==== Document excerpt

Database Structure for a Multi Stage Stochastic Optimization Based Decision Support System for Asset – Liability Management of a Life Insurance Company
We introduce a stochastic optimization based decision support system (DSS) for asset-liability management of a life insurance firm using a multi-stage, stochastic optimization model. The DSS is based on a multi-stage stochastic linear program (SLP) with recourse for strategic planning. The model can be used with little or no knowledge of management sciences. The model maximizes the expected value of total reserve (policy holders' reserve and shareholders' reserve) at the end of the time period of planning. We discuss the issues related to database design structure, DSS interface design, database updating procedure, and solution reporting.

========

§ Assignment: Can you reproduce the part of the asset-liability management abstract starting at "Database Structure for" and ending at "and solution reporting."?

==== Data extract

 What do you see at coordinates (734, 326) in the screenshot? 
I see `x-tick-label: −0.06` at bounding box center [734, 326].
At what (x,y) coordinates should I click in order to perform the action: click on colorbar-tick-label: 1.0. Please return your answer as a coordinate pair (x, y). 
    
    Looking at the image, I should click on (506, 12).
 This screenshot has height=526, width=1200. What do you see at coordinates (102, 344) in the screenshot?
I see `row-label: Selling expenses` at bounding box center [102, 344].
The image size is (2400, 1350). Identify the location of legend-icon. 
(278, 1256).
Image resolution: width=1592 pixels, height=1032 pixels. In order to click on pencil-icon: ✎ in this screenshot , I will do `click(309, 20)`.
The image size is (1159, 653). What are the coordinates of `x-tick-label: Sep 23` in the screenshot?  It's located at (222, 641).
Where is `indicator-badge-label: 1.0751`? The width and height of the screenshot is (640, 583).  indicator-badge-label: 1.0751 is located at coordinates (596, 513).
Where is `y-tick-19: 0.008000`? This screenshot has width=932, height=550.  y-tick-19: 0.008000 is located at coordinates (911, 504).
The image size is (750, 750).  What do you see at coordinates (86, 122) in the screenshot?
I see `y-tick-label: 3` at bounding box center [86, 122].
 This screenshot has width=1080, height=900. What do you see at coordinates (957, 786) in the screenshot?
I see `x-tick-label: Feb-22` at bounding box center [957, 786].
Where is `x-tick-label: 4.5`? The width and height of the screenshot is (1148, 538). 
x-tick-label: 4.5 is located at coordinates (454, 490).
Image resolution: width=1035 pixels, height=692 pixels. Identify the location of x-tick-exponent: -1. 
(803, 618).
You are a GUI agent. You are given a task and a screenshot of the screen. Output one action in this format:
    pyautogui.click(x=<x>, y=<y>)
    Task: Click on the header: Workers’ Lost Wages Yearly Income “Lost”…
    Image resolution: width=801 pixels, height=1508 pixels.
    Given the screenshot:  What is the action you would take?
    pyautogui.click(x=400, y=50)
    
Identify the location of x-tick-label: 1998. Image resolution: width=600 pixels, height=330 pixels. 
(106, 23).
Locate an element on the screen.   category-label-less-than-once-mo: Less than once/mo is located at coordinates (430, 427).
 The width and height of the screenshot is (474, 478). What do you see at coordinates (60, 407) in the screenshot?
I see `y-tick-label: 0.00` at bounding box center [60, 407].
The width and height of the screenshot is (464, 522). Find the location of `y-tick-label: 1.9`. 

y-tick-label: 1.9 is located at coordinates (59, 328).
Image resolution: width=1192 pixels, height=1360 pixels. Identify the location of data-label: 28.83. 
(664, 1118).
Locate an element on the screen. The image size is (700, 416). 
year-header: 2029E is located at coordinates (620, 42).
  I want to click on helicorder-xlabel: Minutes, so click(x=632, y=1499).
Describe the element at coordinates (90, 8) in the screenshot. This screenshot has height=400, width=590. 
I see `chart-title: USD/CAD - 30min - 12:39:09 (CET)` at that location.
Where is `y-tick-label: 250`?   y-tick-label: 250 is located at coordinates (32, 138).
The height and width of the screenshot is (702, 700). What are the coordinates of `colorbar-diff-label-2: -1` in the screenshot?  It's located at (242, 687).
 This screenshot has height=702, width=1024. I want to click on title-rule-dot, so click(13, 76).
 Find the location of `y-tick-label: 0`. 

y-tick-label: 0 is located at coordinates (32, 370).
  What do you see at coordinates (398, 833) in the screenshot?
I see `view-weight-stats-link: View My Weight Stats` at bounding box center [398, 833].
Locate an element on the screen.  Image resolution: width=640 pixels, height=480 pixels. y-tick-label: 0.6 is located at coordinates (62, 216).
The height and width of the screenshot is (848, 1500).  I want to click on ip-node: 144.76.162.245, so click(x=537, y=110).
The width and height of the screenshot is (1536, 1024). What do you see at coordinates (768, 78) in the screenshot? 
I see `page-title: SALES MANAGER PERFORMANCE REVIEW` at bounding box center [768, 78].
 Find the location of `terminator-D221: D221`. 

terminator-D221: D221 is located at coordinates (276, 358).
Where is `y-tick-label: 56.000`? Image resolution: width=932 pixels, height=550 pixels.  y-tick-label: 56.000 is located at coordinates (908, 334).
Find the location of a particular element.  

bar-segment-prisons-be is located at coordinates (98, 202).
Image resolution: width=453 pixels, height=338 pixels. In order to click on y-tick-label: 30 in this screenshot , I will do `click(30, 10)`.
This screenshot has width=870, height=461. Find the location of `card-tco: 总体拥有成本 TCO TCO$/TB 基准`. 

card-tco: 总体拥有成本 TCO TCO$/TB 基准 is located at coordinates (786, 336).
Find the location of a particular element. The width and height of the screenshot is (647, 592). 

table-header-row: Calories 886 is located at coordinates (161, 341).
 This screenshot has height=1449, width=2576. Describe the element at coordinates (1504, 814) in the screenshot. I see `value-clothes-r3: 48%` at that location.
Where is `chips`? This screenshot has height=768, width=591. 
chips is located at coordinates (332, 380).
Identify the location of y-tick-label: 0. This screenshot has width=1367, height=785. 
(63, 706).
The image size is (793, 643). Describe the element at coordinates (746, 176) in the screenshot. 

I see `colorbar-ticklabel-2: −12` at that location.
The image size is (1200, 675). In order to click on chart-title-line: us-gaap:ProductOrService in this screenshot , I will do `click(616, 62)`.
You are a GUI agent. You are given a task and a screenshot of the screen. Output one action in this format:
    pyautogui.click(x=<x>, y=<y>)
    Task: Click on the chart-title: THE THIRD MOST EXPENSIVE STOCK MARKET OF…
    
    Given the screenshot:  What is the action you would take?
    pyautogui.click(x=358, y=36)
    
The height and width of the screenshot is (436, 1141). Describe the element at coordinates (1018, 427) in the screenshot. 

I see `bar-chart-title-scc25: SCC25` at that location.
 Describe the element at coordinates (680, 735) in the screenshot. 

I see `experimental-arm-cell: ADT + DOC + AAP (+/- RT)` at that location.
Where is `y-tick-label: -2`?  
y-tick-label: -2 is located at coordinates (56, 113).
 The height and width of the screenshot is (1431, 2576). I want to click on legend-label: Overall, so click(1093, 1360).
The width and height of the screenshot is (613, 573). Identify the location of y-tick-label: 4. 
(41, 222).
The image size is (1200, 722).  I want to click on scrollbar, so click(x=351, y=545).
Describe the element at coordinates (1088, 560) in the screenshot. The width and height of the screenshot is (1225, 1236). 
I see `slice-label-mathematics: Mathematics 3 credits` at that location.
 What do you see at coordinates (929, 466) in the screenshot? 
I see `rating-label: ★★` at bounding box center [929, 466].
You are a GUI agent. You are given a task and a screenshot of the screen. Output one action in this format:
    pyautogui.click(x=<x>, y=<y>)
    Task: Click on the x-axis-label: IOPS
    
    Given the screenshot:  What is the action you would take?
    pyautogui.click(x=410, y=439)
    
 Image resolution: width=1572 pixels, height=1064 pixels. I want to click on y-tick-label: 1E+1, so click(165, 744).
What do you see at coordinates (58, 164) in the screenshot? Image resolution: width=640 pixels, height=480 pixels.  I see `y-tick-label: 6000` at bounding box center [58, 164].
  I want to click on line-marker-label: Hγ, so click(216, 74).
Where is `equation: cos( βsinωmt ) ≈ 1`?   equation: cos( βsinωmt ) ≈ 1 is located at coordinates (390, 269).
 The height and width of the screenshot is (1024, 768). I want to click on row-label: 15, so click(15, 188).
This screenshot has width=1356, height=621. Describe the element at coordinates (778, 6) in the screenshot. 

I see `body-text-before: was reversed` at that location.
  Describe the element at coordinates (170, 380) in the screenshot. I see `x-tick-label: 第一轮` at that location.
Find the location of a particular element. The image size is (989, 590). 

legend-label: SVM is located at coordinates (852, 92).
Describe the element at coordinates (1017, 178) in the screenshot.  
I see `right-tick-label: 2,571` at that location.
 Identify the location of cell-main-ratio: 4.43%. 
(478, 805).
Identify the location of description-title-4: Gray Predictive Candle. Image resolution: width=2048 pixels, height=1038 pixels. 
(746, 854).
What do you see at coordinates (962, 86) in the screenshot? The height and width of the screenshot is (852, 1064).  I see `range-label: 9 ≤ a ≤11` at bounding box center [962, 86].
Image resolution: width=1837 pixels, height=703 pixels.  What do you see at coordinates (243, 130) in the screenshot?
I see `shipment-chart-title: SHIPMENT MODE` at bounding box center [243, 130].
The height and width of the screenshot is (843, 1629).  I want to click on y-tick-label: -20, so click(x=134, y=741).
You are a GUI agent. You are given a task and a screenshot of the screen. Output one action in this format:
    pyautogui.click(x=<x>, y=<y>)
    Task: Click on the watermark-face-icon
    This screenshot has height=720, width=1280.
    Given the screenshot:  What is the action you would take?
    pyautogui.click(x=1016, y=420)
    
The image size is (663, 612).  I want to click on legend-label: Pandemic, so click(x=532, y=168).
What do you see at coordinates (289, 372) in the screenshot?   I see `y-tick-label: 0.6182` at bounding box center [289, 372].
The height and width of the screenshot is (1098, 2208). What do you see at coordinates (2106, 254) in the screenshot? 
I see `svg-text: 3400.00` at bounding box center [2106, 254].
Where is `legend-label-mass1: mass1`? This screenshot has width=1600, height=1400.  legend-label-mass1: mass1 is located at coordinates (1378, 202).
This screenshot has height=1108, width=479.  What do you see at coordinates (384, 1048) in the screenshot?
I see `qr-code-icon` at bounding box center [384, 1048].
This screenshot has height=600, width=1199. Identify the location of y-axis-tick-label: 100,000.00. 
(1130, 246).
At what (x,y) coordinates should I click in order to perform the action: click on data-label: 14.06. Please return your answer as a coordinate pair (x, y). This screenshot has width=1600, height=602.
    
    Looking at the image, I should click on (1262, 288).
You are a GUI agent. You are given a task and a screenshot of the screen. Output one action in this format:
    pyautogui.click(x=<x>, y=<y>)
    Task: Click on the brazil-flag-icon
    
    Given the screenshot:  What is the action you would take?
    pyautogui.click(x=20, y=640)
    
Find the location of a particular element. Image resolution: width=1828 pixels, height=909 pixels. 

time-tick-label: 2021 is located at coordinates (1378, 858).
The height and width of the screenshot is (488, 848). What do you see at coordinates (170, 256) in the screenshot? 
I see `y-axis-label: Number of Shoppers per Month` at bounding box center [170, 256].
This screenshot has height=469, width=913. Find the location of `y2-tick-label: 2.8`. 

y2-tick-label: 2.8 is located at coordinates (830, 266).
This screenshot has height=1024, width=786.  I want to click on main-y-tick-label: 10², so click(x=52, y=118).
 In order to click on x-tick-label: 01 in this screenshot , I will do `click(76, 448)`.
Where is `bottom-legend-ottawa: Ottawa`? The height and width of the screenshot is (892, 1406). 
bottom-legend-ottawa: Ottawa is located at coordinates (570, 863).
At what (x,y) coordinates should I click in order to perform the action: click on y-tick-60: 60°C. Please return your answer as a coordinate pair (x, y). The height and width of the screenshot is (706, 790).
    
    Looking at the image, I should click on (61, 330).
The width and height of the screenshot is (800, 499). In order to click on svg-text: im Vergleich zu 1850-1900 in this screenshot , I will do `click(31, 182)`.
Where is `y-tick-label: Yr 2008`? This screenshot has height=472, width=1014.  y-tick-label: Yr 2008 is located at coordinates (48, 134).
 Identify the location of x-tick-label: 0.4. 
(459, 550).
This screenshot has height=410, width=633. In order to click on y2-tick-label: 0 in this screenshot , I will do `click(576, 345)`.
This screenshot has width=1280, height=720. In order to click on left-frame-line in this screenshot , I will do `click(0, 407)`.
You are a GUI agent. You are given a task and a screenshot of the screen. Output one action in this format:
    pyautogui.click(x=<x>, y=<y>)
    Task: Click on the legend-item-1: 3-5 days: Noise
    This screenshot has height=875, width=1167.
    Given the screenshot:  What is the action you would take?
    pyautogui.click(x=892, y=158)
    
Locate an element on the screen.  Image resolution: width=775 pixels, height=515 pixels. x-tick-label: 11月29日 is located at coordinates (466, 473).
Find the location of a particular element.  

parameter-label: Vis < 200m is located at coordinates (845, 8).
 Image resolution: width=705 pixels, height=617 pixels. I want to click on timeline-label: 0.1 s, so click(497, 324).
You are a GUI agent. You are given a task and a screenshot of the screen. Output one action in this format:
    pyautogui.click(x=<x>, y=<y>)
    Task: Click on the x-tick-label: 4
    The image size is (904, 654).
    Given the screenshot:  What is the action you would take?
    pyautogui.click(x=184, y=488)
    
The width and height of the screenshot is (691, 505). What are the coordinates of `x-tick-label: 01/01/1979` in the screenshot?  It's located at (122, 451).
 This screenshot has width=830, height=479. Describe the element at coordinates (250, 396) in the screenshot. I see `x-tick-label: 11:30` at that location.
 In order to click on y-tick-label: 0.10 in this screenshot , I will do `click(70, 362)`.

========

§ Solved exercise:
Database Structure for a Multi Stage Stochastic Optimization Based Decision Support System for Asset – Liability Management of a Life Insurance Company
We introduce a stochastic optimization based decision support system (DSS) for asset-liability management of a life insurance firm using a multi-stage, stochastic optimization model. The DSS is based on a multi-stage stochastic linear program (SLP) with recourse for strategic planning. The model can be used with little or no knowledge of management sciences. The model maximizes the expected value of total reserve (policy holders' reserve and shareholders' reserve) at the end of the time period of planning. We discuss the issues related to database design structure, DSS interface design, database updating procedure, and solution reporting.